出版社内容情報
戦前から戦後にかけて、豪華な指輪が次々と持ち主を変えながら数奇な運命をたどる。欲望と愛憎の人間ドラマを描く傑作連作推理小説。
内容説明
昭和初期、九州の炭鉱主が愛娘に買い与えた3カラットのダイヤの指輪。高度成長に沸く東京で、工事現場に働く少年のポケットを経て息をのむ結末を迎えるまで、次々と持ち主を変え、数奇な運命を辿る。戦前から戦後への昭和史を背景に、ダイヤの流離の裏にひそむ人間の不幸を12の連作推理小説で描く。
著者等紹介
松本清張[マツモトセイチョウ]
1909(明治42)年12月、福岡県企救郡板櫃村(現・北九州市)に生れる。

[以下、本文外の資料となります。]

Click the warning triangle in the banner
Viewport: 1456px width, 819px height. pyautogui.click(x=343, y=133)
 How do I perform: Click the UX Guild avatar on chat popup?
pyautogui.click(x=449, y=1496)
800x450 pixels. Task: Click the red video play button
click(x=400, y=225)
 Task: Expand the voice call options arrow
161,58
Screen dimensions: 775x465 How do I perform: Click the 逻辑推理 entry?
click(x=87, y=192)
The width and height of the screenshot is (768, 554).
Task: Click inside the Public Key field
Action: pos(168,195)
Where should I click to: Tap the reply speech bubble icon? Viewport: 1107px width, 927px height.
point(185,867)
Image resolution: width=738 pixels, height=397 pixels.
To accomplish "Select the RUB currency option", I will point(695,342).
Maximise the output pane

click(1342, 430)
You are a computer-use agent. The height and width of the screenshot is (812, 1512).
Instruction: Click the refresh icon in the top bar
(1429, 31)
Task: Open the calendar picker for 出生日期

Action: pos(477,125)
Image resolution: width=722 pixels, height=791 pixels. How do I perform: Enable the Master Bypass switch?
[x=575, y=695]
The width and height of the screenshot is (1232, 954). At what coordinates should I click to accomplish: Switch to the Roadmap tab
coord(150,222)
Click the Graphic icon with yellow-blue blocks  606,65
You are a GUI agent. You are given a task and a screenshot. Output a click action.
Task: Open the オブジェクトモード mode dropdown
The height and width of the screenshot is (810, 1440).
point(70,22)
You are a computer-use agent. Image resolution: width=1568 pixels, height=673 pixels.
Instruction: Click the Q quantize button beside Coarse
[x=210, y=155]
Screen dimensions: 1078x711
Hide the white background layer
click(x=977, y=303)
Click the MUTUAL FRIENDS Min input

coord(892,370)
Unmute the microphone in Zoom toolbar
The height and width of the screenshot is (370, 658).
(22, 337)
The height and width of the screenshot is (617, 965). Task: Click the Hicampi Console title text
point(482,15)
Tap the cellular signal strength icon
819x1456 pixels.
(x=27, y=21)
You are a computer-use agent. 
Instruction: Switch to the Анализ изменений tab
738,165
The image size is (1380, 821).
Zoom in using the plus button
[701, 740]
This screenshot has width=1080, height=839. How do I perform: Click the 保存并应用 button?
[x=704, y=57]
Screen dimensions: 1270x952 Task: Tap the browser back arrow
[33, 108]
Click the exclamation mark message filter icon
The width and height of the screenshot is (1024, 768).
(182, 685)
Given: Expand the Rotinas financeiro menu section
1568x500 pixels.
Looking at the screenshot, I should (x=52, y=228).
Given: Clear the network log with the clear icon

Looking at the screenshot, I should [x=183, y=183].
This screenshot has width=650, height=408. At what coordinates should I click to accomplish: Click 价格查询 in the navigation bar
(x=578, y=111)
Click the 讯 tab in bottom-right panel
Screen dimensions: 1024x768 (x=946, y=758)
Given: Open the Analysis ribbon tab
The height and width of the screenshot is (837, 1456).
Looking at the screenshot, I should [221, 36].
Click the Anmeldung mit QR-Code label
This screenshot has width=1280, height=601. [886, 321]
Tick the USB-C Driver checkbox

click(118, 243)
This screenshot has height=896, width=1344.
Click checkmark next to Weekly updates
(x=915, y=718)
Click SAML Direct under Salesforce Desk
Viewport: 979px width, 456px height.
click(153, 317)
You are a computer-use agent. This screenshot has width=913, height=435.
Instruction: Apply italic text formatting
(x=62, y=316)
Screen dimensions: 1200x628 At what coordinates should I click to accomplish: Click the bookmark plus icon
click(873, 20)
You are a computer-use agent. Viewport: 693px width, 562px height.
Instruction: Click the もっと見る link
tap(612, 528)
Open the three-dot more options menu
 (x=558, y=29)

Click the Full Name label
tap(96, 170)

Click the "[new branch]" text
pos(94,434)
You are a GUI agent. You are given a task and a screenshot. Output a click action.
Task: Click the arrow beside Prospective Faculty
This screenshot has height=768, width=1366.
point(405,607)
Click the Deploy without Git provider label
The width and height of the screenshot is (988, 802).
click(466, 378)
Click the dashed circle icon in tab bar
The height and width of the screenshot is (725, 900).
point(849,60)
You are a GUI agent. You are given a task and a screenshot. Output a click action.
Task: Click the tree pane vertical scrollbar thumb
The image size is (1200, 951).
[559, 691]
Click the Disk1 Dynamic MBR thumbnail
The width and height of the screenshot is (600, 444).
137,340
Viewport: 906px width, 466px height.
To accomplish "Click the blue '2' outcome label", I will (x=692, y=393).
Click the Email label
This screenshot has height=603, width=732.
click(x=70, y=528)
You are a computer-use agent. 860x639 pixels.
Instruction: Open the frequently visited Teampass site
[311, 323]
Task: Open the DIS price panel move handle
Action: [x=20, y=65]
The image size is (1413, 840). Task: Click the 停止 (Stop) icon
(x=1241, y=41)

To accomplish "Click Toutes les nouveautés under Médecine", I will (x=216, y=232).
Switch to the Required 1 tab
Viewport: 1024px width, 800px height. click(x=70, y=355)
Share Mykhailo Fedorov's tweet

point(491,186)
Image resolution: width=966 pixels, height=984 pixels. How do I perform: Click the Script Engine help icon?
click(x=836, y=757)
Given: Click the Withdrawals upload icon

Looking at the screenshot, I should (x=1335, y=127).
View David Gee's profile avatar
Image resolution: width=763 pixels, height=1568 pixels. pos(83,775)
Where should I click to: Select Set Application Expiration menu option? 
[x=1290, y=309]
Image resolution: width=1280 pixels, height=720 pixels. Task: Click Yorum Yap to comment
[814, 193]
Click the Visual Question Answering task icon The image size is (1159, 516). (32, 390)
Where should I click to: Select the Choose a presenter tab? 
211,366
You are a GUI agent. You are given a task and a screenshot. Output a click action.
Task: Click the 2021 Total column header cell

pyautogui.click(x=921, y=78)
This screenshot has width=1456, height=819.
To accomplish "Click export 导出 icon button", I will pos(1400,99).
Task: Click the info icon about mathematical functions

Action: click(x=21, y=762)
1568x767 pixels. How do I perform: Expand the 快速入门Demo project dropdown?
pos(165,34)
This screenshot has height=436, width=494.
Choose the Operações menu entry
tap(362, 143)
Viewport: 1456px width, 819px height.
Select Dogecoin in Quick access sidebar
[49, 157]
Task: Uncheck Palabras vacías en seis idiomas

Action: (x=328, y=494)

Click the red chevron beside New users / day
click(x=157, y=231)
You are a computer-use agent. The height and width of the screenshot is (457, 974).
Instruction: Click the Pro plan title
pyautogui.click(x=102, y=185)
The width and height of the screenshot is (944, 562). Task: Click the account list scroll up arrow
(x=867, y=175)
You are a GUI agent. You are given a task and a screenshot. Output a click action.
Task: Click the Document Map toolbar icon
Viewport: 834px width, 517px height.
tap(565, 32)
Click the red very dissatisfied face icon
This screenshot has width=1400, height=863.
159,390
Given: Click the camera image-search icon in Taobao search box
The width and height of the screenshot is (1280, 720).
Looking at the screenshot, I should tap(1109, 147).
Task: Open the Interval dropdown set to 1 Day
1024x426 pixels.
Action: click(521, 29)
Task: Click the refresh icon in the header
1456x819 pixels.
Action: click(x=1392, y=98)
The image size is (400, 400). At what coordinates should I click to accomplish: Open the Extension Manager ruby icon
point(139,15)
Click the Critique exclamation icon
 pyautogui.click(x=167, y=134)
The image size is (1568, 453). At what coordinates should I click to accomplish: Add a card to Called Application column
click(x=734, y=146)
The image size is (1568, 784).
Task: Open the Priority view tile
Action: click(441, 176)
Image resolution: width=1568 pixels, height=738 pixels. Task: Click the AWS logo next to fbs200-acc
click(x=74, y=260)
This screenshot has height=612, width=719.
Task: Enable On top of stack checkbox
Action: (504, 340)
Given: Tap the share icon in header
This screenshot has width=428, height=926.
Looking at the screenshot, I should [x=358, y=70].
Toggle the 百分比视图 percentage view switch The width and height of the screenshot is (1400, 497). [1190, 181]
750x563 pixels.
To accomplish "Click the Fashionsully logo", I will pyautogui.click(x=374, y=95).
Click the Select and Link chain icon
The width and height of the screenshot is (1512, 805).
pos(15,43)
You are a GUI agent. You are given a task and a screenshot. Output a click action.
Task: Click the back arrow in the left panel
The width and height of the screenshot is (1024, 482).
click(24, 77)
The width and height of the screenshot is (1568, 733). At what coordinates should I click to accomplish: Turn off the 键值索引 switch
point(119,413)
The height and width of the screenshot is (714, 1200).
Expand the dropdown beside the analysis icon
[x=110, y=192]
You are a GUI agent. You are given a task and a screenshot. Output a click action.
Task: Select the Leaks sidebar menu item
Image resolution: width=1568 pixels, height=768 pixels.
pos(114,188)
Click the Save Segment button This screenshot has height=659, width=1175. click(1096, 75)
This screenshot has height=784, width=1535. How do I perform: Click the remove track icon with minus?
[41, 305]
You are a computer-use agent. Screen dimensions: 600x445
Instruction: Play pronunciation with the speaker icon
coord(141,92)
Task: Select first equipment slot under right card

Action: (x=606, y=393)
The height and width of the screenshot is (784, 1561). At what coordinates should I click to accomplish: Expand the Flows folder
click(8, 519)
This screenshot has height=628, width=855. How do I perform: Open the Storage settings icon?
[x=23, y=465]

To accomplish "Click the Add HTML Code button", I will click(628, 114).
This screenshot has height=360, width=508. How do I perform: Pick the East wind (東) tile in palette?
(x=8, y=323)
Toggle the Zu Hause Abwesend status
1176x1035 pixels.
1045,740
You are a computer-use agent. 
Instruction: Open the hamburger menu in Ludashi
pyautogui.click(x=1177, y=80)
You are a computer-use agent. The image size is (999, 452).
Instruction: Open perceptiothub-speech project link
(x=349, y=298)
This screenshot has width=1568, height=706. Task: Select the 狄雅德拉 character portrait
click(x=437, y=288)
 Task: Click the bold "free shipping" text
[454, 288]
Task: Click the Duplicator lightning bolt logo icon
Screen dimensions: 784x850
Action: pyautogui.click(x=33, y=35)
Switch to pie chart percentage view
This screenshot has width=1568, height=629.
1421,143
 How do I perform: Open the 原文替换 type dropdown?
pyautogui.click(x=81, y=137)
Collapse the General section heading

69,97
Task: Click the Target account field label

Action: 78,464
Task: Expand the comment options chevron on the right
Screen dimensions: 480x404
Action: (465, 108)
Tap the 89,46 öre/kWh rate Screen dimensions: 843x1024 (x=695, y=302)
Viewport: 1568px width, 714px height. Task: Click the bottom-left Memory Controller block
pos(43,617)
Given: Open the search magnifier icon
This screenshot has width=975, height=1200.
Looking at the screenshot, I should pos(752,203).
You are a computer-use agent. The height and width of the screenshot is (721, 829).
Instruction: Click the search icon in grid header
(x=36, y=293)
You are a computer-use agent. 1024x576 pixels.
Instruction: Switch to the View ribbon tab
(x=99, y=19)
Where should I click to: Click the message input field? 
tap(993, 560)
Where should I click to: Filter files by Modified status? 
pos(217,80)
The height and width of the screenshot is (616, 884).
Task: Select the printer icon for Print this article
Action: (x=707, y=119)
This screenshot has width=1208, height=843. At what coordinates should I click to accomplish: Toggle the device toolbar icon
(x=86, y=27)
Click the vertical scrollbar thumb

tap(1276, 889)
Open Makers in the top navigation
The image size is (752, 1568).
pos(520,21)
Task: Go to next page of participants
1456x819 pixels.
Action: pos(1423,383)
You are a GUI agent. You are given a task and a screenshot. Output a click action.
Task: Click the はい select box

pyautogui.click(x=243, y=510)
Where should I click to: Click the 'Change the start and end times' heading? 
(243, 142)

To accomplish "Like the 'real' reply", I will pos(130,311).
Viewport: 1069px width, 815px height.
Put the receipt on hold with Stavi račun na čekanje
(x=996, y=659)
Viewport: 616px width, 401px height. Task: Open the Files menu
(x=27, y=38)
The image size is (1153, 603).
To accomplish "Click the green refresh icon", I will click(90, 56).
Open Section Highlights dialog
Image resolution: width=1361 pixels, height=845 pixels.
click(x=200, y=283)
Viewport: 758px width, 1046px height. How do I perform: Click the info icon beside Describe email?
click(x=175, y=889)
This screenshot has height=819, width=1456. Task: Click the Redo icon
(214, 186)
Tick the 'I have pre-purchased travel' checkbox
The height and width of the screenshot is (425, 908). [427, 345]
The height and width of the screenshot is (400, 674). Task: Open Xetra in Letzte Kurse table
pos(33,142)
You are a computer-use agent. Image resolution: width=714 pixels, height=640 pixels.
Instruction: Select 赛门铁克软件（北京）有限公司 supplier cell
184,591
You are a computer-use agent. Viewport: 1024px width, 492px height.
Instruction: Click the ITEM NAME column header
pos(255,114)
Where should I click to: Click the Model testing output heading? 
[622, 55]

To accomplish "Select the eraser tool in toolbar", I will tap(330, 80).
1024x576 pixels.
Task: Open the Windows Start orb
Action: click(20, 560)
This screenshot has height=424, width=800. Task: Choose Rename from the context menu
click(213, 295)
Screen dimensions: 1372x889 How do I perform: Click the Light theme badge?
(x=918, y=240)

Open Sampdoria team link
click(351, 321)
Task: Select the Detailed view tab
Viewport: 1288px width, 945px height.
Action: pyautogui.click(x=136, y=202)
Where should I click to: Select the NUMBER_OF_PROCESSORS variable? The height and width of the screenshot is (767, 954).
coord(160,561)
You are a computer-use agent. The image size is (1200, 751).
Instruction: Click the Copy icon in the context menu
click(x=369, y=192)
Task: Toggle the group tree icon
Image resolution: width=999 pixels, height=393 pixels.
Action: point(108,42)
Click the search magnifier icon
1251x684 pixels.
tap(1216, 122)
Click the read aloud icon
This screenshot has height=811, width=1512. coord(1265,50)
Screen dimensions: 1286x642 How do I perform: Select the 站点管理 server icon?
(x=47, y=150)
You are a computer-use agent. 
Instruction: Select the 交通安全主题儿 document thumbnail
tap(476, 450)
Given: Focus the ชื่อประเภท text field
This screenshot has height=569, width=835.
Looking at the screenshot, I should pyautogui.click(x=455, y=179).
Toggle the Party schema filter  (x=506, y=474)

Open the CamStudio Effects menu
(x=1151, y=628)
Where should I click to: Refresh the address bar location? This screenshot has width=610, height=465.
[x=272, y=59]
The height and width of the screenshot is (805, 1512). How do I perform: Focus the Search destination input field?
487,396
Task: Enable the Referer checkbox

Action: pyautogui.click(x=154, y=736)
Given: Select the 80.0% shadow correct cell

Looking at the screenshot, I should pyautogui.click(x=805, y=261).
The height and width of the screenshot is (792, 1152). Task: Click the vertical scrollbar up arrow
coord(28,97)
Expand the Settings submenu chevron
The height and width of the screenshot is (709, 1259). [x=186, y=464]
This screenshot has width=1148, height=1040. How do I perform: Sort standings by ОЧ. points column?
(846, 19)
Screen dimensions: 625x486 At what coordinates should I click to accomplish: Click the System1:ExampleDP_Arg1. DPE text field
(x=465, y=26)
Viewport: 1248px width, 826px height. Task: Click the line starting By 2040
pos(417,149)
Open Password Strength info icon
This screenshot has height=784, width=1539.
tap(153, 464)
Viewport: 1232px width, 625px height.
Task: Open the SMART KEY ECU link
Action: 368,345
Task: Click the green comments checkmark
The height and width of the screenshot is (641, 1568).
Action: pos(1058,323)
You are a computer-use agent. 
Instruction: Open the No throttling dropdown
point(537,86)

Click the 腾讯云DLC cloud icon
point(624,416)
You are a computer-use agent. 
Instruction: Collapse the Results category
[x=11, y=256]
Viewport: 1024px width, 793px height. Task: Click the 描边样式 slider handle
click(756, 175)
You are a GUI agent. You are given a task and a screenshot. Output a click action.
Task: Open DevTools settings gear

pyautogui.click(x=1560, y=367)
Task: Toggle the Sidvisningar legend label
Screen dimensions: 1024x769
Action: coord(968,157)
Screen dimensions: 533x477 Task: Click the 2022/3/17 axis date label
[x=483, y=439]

53(昭和28)年「或る『小倉日記』伝」で第28回芥川賞を受賞。56年、それまで勤めていた朝日新聞社広告部を退職し、作家生活に入る。63年「日本の黒い霧」などの業績により第6回日本ジャーナリスト会議賞受賞。67年第1回吉川英治文学賞受賞。70年第18回菊池寛賞、90年朝日賞受賞。92(平成4)年8月死去。98年、北九州市に「松本清張記念館」が開館(本データはこの書籍が刊行された当時に掲載されていたものです)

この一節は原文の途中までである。